Transcribe, word for word, the stretch of the Maghreb region article below from "With a total" up to and including "35 million, respectively.".

───── READING PASSAGE ─────

Maghreb region: Lands of plenty


Pascal Haddad and Namir Sioufi

Maghreb region: Lands of plenty

Dmitry Rukhlenko /

The Maghreb region, comprising Morocco, Algeria, Tunisia and Libya, offers opportunities for investors and IP rights owners. Pascal Haddad and Namir Sioufi of Saba IP report.

The Maghreb region of North Africa, known for its touristic and historic sites, along with its proximity to Europe, has been experiencing its own industrial revolution over the past several years. From west to east, the region includes Morocco, Algeria, Tunisia, and Libya.

With a total population in excess of 90 million, the Maghreb region has attracted its share of business and development. Algeria and Morocco account for the majority of this market with populations of 40 million and 35 million, respectively.

Tunisia, a much smaller country in land size, has a population of over 11 million. Finally, Libya, despite its massive land size, has a very small population—about six million. This is primarily due to the political situation and instability in the country for decades.

───── GIVEN ENTRIES ─────

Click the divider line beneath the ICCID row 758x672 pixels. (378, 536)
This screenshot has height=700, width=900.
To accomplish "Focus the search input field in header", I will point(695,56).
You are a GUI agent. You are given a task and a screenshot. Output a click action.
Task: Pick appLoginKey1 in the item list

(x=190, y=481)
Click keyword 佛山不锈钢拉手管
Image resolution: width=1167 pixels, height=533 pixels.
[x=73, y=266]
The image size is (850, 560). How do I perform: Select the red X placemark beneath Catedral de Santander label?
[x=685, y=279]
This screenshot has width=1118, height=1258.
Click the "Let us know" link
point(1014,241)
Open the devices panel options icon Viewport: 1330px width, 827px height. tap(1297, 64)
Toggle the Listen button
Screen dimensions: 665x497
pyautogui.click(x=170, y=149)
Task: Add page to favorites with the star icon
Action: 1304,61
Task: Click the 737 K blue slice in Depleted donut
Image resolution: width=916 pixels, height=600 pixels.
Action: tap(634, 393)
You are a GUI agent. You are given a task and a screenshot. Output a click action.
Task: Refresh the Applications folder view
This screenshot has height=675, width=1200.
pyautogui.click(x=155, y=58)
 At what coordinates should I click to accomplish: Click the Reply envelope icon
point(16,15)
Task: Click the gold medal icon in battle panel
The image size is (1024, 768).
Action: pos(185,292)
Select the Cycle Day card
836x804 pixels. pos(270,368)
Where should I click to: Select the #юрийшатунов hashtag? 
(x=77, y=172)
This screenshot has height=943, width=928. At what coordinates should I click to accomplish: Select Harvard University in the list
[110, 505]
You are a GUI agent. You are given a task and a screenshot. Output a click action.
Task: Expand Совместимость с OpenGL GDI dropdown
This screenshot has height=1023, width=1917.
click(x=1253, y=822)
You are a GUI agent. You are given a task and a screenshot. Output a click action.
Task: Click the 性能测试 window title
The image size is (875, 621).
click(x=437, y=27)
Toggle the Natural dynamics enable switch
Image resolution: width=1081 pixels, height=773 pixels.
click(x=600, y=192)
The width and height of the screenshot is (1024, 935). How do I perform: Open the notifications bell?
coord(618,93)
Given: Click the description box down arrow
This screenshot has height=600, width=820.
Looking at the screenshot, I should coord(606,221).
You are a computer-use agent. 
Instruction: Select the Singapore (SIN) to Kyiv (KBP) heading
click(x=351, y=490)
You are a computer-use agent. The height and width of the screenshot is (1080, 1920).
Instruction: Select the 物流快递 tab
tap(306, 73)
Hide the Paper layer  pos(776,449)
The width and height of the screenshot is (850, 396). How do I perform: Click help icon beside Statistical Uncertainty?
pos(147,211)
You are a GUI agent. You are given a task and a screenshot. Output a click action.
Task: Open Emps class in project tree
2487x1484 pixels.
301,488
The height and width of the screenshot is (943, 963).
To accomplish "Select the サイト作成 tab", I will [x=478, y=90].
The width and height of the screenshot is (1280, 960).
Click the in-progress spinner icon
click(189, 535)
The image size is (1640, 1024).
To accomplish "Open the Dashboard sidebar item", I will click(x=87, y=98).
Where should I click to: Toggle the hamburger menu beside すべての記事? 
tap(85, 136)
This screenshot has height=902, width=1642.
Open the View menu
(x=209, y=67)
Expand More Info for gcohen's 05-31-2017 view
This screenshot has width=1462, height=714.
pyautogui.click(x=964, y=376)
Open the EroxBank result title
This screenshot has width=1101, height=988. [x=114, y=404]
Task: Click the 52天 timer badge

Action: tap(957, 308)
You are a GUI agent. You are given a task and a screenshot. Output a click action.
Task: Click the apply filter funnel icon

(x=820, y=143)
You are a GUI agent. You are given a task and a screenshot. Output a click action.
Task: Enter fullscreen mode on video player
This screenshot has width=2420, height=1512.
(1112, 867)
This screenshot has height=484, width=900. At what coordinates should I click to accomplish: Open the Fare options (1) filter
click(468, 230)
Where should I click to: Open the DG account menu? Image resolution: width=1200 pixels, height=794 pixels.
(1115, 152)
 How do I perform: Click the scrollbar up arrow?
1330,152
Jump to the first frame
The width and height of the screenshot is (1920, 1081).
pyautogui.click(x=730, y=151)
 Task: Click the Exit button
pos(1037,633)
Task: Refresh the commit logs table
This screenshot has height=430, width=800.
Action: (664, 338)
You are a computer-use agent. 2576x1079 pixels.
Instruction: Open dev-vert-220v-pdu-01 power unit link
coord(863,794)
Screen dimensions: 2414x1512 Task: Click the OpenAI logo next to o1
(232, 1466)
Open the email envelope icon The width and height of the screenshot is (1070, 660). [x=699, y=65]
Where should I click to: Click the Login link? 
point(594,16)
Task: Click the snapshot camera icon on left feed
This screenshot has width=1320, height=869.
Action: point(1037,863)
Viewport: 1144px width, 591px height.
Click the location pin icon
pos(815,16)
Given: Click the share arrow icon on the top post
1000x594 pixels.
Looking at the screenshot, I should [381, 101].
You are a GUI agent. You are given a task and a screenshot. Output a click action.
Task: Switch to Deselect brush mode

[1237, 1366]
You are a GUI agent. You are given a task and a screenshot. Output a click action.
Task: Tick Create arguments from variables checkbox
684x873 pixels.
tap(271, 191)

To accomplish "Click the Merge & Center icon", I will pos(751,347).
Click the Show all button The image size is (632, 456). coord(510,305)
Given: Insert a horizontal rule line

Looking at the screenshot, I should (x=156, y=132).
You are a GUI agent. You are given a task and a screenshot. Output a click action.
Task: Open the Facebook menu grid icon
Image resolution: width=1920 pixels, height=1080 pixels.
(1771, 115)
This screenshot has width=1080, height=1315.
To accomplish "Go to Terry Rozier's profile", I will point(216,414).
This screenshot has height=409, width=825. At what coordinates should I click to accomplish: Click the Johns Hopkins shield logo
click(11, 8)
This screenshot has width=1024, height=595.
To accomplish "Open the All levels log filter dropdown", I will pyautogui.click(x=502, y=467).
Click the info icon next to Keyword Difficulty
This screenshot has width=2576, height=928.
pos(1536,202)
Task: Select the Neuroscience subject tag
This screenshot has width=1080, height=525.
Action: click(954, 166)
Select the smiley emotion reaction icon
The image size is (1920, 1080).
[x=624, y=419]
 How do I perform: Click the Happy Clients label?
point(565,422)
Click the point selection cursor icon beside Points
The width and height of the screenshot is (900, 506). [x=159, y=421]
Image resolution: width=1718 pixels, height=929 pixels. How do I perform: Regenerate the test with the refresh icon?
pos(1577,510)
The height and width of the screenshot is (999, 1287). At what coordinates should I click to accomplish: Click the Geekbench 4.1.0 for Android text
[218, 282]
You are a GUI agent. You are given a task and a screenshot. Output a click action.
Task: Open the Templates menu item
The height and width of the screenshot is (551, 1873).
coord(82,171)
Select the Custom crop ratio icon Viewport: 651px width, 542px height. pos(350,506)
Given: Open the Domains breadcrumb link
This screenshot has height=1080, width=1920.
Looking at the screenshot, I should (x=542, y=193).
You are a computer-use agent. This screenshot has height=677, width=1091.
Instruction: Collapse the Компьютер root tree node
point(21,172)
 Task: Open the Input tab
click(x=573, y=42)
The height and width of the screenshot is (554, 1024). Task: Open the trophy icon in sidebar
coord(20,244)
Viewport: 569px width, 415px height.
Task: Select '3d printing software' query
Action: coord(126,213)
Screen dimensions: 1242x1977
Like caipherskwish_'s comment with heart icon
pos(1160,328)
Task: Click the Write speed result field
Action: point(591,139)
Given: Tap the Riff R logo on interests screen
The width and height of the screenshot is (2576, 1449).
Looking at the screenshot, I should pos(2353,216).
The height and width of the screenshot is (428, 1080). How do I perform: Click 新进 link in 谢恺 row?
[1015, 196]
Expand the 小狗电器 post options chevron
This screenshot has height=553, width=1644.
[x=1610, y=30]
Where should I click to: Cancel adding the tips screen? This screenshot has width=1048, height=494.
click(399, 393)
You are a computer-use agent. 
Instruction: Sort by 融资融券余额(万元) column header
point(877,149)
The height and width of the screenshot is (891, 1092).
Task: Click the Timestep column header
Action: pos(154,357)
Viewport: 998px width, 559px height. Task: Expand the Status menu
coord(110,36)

─────

▶ TASK SOLUTION
With a total population in excess of 90 million, the Maghreb region has attracted its share of business and development. Algeria and Morocco account for the majority of this market with populations of 40 million and 35 million, respectively.